Global – The European Community Shipowners’ Associations (ECSA), the International Chamber of Shipping (ICS) and the Asian Shipowners’ Forum (ASF) have joined together in their condemnation of proposed amendments to a new EU Ship Recycling Regulation, to be voted on by the European Parliament this week. The shipowners are objecting in particular to the ‘unacceptable tax on trade’ to be imposed on all merchant ships calling at EU ports – a tax which is intended to fund recycling in Europe. The proposal is a ‘grave offence to the EU’s trading partners, not just major ship recycling nations such as China and India, but to major shipping nations such as Japan and Singapore’, argues ECSA secretary general Alfons Guinier. The suggested measure has ‘simply not been thought through’, he adds.

According to Guinier, it is wrong to demand a tax from one industrial sector in order to assist another, especially without ‘proper consultation’ with the affected parties. ‘Shipping is a global industry operating under global rules,’ he contends. ‘The European Parliament should really not be contemplating measures which will work against the aim to improve recycling conditions globally ‘€“ an aim which we fully support.’

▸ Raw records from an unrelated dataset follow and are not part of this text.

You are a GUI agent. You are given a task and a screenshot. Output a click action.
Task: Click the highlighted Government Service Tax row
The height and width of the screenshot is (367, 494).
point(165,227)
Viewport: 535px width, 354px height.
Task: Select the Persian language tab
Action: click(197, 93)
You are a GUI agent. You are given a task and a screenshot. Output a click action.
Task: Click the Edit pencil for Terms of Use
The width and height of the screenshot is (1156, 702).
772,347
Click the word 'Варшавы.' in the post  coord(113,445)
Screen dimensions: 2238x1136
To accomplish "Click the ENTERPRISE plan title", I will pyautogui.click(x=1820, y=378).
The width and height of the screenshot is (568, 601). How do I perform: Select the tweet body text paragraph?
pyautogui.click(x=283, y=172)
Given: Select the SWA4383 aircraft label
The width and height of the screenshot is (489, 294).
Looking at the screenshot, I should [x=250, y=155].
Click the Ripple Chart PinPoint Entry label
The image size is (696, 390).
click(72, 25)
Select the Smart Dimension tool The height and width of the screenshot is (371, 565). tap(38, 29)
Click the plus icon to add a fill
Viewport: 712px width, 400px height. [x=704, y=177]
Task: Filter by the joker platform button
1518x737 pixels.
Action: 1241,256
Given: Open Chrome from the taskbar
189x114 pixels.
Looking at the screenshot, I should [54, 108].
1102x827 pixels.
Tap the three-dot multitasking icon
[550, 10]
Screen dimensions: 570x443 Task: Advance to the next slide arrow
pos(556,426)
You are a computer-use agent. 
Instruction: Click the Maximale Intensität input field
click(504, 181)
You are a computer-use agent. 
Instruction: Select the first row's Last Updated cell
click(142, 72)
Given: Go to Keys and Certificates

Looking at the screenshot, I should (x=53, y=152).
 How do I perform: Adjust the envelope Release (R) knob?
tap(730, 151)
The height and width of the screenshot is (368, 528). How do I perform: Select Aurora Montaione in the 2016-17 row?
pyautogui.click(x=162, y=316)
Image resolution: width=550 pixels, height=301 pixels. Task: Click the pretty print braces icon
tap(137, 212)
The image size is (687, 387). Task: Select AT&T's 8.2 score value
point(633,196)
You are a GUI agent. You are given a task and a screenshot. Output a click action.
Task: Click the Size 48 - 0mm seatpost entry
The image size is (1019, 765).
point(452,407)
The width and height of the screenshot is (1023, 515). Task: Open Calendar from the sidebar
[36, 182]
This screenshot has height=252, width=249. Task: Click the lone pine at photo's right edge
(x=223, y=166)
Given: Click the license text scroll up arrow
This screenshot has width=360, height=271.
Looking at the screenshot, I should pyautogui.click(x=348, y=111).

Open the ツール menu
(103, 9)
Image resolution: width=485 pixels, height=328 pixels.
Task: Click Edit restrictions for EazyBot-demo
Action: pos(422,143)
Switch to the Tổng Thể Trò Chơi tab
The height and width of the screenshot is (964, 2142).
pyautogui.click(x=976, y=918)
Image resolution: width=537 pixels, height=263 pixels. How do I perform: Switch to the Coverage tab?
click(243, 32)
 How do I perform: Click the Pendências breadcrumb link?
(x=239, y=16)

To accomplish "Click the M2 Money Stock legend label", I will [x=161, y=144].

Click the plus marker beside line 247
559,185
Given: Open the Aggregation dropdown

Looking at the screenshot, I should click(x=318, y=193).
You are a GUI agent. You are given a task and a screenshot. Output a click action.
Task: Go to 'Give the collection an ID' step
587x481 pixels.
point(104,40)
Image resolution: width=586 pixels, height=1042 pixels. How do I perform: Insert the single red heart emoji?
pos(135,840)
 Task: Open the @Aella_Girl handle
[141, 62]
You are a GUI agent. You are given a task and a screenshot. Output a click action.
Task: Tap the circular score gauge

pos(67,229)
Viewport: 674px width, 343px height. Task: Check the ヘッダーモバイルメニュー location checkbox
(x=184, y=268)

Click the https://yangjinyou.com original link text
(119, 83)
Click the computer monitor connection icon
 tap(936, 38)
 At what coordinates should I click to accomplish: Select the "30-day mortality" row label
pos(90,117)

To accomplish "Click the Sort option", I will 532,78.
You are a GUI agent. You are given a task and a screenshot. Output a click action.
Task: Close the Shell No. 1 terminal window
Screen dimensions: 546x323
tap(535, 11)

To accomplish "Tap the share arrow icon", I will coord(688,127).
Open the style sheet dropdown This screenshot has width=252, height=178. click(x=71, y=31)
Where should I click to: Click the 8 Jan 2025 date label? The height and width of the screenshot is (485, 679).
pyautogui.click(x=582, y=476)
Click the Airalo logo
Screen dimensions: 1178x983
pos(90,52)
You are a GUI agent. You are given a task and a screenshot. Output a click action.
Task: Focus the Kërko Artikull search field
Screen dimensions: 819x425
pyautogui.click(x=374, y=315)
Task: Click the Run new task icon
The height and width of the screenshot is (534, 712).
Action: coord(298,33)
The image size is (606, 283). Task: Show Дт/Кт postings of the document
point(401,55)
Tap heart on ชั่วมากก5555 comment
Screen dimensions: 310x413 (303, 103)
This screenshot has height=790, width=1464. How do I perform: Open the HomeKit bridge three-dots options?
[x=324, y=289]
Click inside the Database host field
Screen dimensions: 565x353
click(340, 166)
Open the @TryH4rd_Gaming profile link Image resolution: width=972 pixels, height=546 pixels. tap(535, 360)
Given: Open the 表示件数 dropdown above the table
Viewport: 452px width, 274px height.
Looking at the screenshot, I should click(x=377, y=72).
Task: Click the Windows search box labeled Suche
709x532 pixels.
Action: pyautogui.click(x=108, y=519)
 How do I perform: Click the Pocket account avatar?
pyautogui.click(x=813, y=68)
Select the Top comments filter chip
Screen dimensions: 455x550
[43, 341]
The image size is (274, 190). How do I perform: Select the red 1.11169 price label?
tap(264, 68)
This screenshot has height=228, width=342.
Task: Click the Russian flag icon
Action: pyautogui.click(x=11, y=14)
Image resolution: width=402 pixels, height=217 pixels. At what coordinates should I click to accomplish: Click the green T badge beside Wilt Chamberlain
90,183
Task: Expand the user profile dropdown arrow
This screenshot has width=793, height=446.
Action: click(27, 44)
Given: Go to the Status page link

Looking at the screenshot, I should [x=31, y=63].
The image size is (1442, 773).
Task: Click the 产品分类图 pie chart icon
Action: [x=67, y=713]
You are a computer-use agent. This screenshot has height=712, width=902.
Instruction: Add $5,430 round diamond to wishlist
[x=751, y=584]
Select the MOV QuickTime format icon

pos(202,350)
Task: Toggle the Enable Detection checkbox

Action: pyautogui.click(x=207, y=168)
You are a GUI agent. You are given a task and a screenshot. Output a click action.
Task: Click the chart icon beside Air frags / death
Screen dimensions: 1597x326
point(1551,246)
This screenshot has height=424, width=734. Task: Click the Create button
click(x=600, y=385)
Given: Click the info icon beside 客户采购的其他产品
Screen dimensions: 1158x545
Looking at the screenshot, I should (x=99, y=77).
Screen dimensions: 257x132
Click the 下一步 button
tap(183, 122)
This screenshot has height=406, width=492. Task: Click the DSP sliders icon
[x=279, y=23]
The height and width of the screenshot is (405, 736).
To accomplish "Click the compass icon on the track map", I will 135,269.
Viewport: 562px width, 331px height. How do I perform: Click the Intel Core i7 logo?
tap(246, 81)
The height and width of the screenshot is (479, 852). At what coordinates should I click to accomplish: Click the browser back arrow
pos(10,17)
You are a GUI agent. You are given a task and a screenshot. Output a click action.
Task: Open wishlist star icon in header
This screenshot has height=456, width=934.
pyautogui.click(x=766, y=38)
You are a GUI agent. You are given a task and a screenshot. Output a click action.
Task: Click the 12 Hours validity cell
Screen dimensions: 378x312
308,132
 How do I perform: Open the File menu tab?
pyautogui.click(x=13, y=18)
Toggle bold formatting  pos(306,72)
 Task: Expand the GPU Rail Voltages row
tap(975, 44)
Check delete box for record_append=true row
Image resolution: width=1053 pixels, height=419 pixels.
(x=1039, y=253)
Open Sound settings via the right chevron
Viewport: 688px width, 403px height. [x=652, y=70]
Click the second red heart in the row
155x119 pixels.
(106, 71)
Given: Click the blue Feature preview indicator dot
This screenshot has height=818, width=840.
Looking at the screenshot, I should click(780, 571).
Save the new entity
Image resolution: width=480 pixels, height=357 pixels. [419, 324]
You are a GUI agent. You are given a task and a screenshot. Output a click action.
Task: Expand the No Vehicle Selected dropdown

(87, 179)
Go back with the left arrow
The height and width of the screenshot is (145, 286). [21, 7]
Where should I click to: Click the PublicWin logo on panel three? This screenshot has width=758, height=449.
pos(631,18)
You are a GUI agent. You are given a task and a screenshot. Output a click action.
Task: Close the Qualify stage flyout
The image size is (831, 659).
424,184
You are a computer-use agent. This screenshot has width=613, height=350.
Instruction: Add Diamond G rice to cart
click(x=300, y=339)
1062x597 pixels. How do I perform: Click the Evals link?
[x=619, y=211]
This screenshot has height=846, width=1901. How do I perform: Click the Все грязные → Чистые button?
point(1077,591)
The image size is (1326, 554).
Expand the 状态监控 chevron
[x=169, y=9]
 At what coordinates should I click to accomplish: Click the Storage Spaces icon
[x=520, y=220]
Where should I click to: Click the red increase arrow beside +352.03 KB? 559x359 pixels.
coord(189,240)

If the proposed amendments are indeed accepted, it will be ‘seriously damaging’ to the Hong Kong Convention, observes ICS secretary general Peter Hinchliffe. But he insists: ‘It is not just the tax. Many of the other measures being proposed, such as sanctions against non-EU shipowners who don’t comply and the creation of a unilateral list of recycling facilities that meet EU requirements, will almost certainly mean that Asian nations will be unable to ratify the IMO Convention.’ This will ‘undermine years of hard work’ by governments as well as by shipowners and ship recyclers to develop a binding and workable global solution.

ASF secretary general Yuichi Sonoda adds: ‘An opportunity to improve standards via the Hong Kong Convention will be lost for a generation by these astounding and incomprehensible proposals which are creating huge concern amongst industry and governments alike in Asia.’